PROBLEM DESCRIPTION:
The answer must consist of every line from the data that holds the string "Switch".

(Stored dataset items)

:::

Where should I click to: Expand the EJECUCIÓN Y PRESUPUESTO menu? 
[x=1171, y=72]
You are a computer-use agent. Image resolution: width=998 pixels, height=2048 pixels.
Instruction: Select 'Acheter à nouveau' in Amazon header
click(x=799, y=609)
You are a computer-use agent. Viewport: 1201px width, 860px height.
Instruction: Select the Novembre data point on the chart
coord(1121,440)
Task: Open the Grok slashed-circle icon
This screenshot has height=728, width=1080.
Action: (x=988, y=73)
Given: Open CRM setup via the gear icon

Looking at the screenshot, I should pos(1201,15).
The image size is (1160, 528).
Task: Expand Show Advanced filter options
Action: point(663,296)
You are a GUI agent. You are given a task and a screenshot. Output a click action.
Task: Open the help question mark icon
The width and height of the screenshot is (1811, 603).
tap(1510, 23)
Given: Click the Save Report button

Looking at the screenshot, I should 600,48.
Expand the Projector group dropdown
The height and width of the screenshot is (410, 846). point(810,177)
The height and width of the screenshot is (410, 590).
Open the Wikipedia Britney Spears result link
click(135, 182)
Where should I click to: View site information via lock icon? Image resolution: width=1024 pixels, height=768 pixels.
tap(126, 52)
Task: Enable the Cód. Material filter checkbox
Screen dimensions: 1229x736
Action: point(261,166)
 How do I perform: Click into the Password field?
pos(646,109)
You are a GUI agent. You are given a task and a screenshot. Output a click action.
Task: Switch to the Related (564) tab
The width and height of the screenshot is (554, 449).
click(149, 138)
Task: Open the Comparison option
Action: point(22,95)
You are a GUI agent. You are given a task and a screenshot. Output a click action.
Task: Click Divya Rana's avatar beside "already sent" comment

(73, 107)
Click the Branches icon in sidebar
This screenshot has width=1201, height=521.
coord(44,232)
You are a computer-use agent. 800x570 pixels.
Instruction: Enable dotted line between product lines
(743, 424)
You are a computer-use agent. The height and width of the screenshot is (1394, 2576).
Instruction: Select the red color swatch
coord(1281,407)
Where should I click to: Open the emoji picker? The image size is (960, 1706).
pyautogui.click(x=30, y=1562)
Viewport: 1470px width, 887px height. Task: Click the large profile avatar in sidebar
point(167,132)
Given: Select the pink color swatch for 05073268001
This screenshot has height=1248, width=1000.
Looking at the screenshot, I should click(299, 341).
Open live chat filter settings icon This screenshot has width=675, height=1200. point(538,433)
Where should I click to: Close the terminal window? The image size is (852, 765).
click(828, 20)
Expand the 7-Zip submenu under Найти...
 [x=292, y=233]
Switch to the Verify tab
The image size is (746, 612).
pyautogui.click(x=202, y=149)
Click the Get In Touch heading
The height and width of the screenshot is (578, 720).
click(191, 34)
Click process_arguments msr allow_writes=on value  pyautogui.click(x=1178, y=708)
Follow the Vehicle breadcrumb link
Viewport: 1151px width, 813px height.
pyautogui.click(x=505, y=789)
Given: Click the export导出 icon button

:::

SOLVED EXERCISE:
Task: Switch to the Related (564) tab
Switch to the Verify tab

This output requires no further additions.